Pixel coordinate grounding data
⟨

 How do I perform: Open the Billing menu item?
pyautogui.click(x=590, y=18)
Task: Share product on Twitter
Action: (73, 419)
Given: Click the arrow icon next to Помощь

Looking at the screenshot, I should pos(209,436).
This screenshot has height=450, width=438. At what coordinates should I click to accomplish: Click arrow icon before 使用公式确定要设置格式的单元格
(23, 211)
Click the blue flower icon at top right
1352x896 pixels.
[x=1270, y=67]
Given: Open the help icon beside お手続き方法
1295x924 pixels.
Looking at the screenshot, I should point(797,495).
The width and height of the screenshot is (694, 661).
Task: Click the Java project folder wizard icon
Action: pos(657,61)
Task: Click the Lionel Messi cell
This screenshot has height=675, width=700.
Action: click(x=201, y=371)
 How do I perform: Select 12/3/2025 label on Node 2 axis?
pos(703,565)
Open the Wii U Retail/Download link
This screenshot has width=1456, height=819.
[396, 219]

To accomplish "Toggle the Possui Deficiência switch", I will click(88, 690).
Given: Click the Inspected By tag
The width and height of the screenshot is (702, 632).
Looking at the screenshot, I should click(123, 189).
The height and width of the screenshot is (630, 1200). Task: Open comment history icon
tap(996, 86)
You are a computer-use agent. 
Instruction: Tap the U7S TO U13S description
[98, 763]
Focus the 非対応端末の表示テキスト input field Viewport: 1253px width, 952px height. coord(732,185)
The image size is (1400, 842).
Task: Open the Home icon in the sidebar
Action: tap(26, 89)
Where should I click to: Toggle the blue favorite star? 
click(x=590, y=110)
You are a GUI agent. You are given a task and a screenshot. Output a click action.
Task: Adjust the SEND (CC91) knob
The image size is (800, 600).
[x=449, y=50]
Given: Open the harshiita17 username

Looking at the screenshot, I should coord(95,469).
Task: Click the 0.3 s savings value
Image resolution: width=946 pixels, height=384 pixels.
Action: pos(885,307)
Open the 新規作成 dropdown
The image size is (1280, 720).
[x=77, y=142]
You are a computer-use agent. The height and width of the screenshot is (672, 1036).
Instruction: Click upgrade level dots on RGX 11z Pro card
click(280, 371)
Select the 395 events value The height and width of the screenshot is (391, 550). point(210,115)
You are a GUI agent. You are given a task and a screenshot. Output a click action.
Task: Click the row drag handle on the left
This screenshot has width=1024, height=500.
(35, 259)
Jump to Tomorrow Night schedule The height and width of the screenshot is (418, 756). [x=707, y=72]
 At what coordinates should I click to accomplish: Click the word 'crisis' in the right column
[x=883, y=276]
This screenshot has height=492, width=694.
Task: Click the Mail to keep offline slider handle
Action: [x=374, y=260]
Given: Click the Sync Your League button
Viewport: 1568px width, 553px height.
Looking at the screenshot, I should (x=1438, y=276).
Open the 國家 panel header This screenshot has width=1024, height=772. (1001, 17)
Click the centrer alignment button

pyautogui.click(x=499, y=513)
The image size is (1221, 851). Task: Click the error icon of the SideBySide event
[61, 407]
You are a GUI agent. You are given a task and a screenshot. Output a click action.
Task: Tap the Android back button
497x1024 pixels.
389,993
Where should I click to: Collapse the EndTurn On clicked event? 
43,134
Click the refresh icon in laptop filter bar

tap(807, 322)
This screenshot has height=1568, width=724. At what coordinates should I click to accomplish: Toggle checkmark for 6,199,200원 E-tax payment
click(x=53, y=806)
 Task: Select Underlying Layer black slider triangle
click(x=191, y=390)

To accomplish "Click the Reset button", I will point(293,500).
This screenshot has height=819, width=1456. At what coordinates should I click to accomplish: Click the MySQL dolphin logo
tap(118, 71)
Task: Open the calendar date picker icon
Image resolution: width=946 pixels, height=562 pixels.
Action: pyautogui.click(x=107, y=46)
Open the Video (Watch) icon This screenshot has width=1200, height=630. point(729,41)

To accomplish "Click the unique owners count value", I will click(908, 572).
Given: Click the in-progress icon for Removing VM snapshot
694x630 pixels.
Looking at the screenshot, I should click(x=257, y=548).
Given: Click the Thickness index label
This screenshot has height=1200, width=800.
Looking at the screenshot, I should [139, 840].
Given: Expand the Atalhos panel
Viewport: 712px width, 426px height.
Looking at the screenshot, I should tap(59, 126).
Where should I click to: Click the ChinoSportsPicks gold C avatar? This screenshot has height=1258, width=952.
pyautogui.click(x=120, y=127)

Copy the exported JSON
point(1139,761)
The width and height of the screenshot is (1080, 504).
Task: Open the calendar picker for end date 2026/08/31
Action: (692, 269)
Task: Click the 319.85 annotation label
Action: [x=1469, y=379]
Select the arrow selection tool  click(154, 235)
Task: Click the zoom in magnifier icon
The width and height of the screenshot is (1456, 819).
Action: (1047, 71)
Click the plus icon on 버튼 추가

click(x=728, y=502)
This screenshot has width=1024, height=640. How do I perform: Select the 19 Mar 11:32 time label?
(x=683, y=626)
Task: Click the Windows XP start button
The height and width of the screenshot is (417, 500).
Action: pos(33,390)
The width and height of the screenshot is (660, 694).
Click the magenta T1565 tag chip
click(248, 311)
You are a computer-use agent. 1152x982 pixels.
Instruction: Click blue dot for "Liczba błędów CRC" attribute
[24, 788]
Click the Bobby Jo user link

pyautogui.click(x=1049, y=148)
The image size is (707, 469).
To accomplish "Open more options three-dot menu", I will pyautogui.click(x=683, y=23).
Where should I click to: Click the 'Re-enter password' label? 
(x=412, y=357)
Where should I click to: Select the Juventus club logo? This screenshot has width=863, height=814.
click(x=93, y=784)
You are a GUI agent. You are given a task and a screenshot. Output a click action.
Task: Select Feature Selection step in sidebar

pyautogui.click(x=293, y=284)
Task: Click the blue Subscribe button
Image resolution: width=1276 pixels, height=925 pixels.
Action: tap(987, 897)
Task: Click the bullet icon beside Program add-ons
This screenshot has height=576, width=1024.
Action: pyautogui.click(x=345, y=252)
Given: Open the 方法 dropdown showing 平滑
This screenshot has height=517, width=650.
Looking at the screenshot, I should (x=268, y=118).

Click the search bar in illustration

⟩

Start at the first line of the data above. Stop after the line containing "Given: Click the Inspected By tag", reproducing each line exactly and adding nothing.

(ANSWER SECTION):
 How do I perform: Open the Billing menu item?
pyautogui.click(x=590, y=18)
Task: Share product on Twitter
Action: (73, 419)
Given: Click the arrow icon next to Помощь

Looking at the screenshot, I should pos(209,436).
This screenshot has height=450, width=438. At what coordinates should I click to accomplish: Click arrow icon before 使用公式确定要设置格式的单元格
(23, 211)
Click the blue flower icon at top right
1352x896 pixels.
[x=1270, y=67]
Given: Open the help icon beside お手続き方法
1295x924 pixels.
Looking at the screenshot, I should point(797,495).
The width and height of the screenshot is (694, 661).
Task: Click the Java project folder wizard icon
Action: pos(657,61)
Task: Click the Lionel Messi cell
This screenshot has height=675, width=700.
Action: click(x=201, y=371)
 How do I perform: Select 12/3/2025 label on Node 2 axis?
pos(703,565)
Open the Wii U Retail/Download link
This screenshot has width=1456, height=819.
[396, 219]

To accomplish "Toggle the Possui Deficiência switch", I will click(88, 690).
Given: Click the Inspected By tag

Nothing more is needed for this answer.